Federal judge postpones CU regent’s request to lift censure restrictions
A federal judge on Thursday canceled an upcoming hearing to decide whether to block the restrictions the University of Colorado’s governing body has placed on one of its members, indicating that he would instead pivot to the defendants’ motion to dismiss.
CU Regent Wanda James is suing her fellow Board of Regents members over their decision to censure her last July and remove her committee assignments. U.S. District Court Chief Judge Philip A. Brimmer had scheduled a hearing for July 21 to decide whether to grant James a preliminary injunction and block the board’s sanctions while her lawsuit unfolded.
However, earlier in the week, the defendants turned to the Denver-based federal appeals court to prevent Brimmer from holding the hearing.
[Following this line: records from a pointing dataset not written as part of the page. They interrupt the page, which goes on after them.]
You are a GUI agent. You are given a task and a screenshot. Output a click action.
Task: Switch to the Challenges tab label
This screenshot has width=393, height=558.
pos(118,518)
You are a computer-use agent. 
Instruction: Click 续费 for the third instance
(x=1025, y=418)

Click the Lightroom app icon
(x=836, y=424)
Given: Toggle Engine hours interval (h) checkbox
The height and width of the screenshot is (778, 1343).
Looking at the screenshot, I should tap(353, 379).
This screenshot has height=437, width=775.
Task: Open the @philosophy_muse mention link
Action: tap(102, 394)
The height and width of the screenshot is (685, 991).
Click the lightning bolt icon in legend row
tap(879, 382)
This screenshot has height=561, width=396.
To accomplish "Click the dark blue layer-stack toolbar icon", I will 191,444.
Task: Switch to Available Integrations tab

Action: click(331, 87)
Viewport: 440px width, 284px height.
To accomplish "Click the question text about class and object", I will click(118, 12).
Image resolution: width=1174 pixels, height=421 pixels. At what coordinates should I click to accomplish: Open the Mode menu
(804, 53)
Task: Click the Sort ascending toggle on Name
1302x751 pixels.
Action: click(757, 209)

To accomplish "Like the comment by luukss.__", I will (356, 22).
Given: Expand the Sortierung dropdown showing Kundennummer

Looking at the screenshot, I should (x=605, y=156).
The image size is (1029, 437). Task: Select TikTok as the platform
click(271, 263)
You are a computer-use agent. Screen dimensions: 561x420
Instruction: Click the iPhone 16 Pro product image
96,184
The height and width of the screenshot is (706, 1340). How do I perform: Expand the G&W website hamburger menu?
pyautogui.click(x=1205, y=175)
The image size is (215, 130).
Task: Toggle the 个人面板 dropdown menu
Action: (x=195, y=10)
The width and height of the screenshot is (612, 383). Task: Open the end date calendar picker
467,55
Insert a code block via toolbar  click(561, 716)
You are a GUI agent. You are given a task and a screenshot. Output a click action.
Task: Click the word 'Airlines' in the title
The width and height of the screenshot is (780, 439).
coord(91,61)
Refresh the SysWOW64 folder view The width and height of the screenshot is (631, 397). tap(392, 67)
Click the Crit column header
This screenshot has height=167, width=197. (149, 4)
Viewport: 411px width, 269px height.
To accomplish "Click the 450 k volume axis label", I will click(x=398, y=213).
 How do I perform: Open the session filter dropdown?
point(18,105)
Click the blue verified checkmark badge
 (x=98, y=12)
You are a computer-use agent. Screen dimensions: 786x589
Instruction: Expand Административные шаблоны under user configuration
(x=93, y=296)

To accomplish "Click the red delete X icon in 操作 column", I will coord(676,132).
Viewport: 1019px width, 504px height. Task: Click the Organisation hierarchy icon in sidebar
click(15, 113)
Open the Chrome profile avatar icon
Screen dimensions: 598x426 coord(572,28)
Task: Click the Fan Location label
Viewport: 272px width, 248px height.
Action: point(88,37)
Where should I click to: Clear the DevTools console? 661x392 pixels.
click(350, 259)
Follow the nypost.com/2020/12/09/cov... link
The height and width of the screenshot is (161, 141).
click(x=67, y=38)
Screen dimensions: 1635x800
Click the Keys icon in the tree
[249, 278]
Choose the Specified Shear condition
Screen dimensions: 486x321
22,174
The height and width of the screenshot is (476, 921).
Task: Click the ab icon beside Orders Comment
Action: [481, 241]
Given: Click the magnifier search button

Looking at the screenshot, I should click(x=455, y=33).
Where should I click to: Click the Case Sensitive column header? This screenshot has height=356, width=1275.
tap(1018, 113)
They argued that they had invoked various forms of immunity that would bar James’ lawsuit, and that it was improper for Brimmer to proceed with a hearing without first evaluating their entitlement to immunity.
In a July 9 order, Brimmer wrote that he saw no clear precedent describing how he should handle a request to refrain from addressing a preliminary injunction motion. Still, relying on the established factors for deciding whether to pause a case, Brimmer determined it was proper to hold off until he could address the defendants’ forthcoming motion to dismiss.
The U.S. Supreme Court “is clear that immunity, and protecting immune defendants from the burden of litigation, is in the public interest, as immunity prevents public officials from being distracted by litigation, and avoids deterring people from public service,” he wrote. “Thus, the Court will stay this action pending the Court’s ruling on whether defendants are entitled to immunity.”

The flurry of activity in the weeks before the planned preliminary injunction hearing stemmed from the Board of Regents’ decision to censure James for violating her duties as a regent. James has represented the 1st Congressional District on the board since 2023, and she criticized a THC education campaign’s imagery as racist. The board also found that she worked to revoke funding from the university program behind the campaign. James, who is also an entrepreneur in the marijuana industry, disclaimed responsibility in her legal filings for any funding decisions.
Last summer, the board voted by 7-1 to censure James. It removed her from committee assignments and rescinded her invitations to university events that regents attend in their official capacities. James then sued the board members who voted to censure her, alleging they violated her First Amendment rights.
“The sanctions imposed have prevented me from doing my job as a regent, stripped me of the privileges of my office, and punished me,” James wrote in a statement submitted with her motion for a preliminary injunction in May. “Regent committees are the primary mechanism through which individual regents exercise the decisional authority of the office. Through committee assignments, regents review and shape University budgets, academic affairs, governance policies, and executive decisions.”
The defendants moved to halt the proceedings. They argued they were immune from being sued as legislators, and also for their quasi-judicial decision to censure James.
“Because immunity doctrines are designed to protect defendants from the burden of such proceedings, the Court should specify that it will neither order a hearing nor decide Regent James’s preliminary injunction motion until the question of immunity is resolved,” wrote their attorneys.

However, Brimmer scheduled a preliminary injunction hearing for July 21, where he would hear from witnesses and listen to legal arguments. On July 8, two weeks before the hearing, the defendants announced that they were appealing his scheduling order to the U.S. Court of Appeals for the 10th Circuit.
Although judges’ pretrial decisions are not normally subject to immediate appeal, there is an exception for decisions denying immunity to government defendants. The CU defendants argued that, by green-lighting the preliminary injunction hearing, Brimmer had effectively denied them immunity.
“The Regents’ immunity will be destroyed if they are compelled to prepare for, attend, and testify at an evidentiary hearing from which immunity protects them, and any delay to Regent James is a necessary consequence of the fundamental importance of immunity,” they argued to the 10th Circuit.
Meanwhile, James’ lawyers asked Brimmer to designate the appeal as “frivolous.” They noted that, earlier this year, defendants from the Jefferson County Sheriff’s Office similarly attempted to argue that a trial judge’s decision allowing for the exchange of certain evidence amounted to a denial of immunity.
In that case, U.S. District Court Judge S. Kato Crews found the appeal of his decision to be frivolous, which allowed him to regain control of the case. The 10th Circuit quickly agreed that Crews’ decision had neither granted nor denied immunity, so it was not immediately appealable.
Brimmer’s scheduling order “is about case management, it does not adjudicate Defendants’ immunity defenses, and it is not a properly appealed (order),” wrote James’ lawyers.
Ultimately, Brimmer headed off the confrontation by agreeing to halt the proceedings until he could evaluate the defendants’ assertions of immunity and decide whether to dismiss the case. He wrote that James had not shown that a delay would significantly harm her, and the purpose of immunity is to protect defendants from unnecessary participation in civil lawsuits.
“The Court finds that preparing for and attending a preliminary injunction hearing is a substantial burden on defendants,” he wrote.
Brimmer gave the defendants two weeks to file their motion to dismiss.
The case is James v. Rennison et al.